September is National Suicide Prevention Awareness Month, but the Memphis Crisis Center, the area’s free, 24/7 crisis intervention hotline, is working every day to reduce those grim statistics.
Executive Director Mike LaBonte encourages anyone facing a life challenge and in need of a compassionate listener to call the confidential hotline at 901-Crisis7 or 901-274-7477.
“Don’t wait to get help, go ahead and reach out,” he said. “There is hope and you’re not alone. Your life is worth a phone call.”
Last year, the center saw a 57 percent increase in suicide calls. Of roughly 21,000 crisis calls annually, more than 3,000 had a suicide focus last year. “We also appear to be seeing a rise in higher risk calls – people who have active suicide plans when they call,” he said.
The center saw a spike in suicide calls in the wake of the suicides of designer Kate Spade and celebrity chef Anthony Bourdain in early June, LaBonte said. “Two weeks prior to these celebrity deaths, we received about 70 suicide-related calls. The two weeks after, it was 190.”
Nationally since 1999, suicides are up by 25 percent, according to the CDC’s latest report. In Tennessee, every day an average of three people die by suicide, the Tennessee Suicide Prevention Network (TSPN) reports.
According to the TSPN, suicide rates for males are generally four times higher than those for females. The number of suicides in Tennessee increases with age through ages 45 to 49, then levels off before spiking again after age 75. As of 2015, suicide was the third-leading cause of death for young people ages 10-19 in the state.
LaBonte stresses that the center is ready to help with all types of crisis calls. “We’re a full-service crisis line,” he said. Calls come in from people dealing with domestic violence, sexual assault, child abuse, and elder abuse, as well as financial and health issues.
“The vast majority of the calls we get are coming from people who are sad, lonely, or facing a life challenge,” he said. “So we’re here providing not just crisis intervention, but emotional support services as well.”
The volume of calls mean more volunteers are always needed to answer them. Potential volunteers should contact the center at firstname.lastname@example.org or call 901-448-2803. The University of Tennessee Health Science Center partners with the Memphis Crisis Center providing its call center, training facility, and administrative offices on the UTHSC campus.

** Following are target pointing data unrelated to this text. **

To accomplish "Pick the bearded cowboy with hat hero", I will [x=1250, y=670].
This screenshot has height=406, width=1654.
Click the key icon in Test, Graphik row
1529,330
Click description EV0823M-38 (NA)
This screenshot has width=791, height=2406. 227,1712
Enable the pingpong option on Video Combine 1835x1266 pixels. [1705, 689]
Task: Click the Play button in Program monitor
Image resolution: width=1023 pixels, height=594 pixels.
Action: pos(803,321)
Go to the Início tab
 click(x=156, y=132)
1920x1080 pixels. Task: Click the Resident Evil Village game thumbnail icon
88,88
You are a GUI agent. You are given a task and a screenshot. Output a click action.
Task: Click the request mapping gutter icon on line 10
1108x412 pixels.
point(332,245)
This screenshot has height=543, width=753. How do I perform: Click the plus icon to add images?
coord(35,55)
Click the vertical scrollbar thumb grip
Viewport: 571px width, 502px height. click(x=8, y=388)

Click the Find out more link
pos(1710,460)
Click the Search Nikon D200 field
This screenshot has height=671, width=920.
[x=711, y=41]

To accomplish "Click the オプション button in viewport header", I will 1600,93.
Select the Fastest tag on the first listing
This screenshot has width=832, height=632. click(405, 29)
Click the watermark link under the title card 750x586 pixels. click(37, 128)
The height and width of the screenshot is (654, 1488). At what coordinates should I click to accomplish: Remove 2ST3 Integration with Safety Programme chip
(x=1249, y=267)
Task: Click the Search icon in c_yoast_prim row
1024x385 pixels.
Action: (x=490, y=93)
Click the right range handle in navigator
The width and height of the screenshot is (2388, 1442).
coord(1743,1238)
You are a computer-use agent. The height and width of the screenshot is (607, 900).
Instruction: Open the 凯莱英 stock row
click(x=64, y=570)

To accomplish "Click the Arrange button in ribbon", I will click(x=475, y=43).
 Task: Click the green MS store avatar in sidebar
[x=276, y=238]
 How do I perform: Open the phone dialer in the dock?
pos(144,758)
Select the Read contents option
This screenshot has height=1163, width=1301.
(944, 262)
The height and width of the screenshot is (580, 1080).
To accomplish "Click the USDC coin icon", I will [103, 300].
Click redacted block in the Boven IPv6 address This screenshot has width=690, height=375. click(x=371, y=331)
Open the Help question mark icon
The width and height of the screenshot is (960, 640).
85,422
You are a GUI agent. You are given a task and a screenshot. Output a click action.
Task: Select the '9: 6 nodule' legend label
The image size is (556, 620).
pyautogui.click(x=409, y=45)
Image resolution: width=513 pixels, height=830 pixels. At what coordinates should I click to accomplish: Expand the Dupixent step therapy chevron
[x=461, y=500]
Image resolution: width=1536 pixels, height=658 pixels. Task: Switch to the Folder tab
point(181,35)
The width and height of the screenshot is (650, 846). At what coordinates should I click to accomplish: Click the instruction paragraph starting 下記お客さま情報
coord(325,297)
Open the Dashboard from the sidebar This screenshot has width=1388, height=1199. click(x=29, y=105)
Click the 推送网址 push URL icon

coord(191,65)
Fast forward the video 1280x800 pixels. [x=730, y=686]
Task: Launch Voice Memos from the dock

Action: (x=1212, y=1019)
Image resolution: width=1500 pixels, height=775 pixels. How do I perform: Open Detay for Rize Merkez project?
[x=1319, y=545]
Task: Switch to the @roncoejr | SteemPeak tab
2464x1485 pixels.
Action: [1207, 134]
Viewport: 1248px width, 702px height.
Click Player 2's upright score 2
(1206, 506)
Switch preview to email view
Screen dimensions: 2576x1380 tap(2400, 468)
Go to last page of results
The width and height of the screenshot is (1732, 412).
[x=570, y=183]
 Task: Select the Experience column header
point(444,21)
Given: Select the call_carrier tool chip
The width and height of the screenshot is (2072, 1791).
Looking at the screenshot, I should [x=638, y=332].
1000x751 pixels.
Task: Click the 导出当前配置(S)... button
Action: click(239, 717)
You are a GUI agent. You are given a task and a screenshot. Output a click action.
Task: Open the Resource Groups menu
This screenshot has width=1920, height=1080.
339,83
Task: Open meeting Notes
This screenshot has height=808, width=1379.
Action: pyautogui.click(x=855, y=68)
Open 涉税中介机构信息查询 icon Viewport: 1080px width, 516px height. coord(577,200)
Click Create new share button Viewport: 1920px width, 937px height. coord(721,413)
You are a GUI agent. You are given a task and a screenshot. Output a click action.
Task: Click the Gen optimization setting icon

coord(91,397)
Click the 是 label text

While September focuses particular attention on suicide prevention, LaBonte’s message is the same year-round. “I want people to know that if they are struggling, if they are in need of assistance, there is somebody here 24/7 who is available to listen to them, to help them work through a crisis situation, and also to link them with any of the community resources they’re going to need in the long term to help them pull their way through that,” he said.